# [About this task]
Return all lines of the records that contain the word "Expand".

*** Opening Input ***

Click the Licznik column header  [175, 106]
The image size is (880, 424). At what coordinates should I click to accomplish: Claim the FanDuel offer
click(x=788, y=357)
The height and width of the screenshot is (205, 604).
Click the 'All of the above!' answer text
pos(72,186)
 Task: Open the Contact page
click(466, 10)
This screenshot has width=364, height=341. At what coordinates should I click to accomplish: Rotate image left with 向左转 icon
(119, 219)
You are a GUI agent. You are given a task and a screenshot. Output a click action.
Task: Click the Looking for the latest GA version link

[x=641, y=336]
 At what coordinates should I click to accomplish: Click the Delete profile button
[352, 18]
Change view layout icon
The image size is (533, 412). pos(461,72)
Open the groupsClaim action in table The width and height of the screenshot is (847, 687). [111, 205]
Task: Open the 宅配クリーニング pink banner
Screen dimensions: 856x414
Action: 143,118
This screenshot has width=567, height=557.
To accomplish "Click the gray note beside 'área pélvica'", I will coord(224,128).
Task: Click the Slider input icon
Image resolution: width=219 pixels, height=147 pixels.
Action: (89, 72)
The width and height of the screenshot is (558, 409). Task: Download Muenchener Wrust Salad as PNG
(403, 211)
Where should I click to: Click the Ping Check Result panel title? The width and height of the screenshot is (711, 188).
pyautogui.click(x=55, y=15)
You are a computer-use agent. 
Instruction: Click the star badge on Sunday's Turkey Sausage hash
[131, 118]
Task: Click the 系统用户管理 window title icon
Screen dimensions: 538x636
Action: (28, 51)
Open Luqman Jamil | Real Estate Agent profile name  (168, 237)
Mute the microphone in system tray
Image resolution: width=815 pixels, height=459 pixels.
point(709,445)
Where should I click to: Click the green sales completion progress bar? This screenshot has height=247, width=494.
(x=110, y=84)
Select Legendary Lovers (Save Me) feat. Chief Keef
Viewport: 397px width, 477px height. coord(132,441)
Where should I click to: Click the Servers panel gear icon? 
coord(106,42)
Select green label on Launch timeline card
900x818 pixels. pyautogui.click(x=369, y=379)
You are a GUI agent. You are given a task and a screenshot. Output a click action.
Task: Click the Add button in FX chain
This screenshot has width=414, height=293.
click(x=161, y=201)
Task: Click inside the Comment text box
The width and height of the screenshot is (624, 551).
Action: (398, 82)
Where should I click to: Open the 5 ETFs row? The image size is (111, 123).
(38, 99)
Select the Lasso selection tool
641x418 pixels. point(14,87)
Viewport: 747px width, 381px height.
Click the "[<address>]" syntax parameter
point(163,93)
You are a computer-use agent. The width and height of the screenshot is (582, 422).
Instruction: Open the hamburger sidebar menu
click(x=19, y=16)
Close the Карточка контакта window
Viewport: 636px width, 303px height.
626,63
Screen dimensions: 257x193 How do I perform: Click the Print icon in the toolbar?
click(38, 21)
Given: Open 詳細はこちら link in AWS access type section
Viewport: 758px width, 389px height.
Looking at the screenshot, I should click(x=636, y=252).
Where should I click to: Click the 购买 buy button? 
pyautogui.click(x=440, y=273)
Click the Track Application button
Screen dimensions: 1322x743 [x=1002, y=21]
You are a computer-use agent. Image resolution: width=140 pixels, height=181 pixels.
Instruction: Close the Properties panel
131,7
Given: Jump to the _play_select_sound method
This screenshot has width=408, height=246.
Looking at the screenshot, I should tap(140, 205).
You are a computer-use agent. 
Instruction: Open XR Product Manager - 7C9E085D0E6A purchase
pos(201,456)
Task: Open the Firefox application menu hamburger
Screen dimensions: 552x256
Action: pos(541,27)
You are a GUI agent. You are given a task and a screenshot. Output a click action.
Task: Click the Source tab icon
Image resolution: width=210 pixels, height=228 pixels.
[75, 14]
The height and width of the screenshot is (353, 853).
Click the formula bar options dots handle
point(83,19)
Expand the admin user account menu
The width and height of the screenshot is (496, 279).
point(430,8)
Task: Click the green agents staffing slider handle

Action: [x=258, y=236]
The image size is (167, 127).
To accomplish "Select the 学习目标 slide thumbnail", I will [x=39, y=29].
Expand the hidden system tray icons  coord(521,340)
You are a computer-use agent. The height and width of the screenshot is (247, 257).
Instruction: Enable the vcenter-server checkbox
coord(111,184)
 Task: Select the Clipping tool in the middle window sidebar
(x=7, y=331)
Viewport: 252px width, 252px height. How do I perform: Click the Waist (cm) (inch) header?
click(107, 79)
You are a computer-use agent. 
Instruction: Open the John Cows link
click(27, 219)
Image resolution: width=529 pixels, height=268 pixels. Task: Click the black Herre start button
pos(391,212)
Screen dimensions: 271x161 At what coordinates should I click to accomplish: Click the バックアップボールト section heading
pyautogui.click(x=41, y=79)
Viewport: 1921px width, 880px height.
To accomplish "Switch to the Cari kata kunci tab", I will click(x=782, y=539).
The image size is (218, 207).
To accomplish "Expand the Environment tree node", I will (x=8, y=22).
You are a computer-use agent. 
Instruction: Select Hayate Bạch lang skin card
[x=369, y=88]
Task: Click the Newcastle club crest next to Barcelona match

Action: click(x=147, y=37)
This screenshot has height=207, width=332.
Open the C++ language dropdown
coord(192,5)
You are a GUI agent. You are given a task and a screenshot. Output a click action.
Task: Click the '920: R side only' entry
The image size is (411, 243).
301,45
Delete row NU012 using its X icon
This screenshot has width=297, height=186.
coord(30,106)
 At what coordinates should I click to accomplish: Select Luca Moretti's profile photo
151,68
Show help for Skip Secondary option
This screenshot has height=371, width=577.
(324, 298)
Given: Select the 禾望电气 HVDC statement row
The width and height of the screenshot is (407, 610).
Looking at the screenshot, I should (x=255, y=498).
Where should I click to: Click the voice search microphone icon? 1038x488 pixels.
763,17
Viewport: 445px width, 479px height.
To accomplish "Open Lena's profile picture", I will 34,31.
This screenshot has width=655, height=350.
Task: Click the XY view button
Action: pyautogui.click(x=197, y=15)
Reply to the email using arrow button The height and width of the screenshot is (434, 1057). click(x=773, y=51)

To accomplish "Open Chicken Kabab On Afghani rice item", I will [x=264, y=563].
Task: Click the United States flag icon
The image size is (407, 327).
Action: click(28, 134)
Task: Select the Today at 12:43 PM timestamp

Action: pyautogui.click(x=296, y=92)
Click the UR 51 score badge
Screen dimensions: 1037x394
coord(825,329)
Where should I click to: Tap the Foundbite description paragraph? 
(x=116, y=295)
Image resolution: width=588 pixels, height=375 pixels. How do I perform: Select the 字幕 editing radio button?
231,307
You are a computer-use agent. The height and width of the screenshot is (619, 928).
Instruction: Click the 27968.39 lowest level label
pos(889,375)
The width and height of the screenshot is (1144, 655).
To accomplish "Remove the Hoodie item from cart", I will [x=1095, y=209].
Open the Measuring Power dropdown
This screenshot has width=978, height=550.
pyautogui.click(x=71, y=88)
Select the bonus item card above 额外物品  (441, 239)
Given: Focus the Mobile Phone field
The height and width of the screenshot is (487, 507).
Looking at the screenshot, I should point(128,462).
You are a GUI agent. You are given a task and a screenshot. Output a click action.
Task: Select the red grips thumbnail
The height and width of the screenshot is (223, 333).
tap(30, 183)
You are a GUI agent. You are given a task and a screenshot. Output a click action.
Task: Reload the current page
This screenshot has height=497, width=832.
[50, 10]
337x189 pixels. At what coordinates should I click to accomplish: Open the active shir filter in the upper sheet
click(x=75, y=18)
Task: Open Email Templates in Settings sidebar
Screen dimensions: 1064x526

*** Closing Input ***

# [Answer to the exercise]
Expand the admin user account menu
Expand the hidden system tray icons  coord(521,340)
To accomplish "Expand the Environment tree node", I will (x=8, y=22).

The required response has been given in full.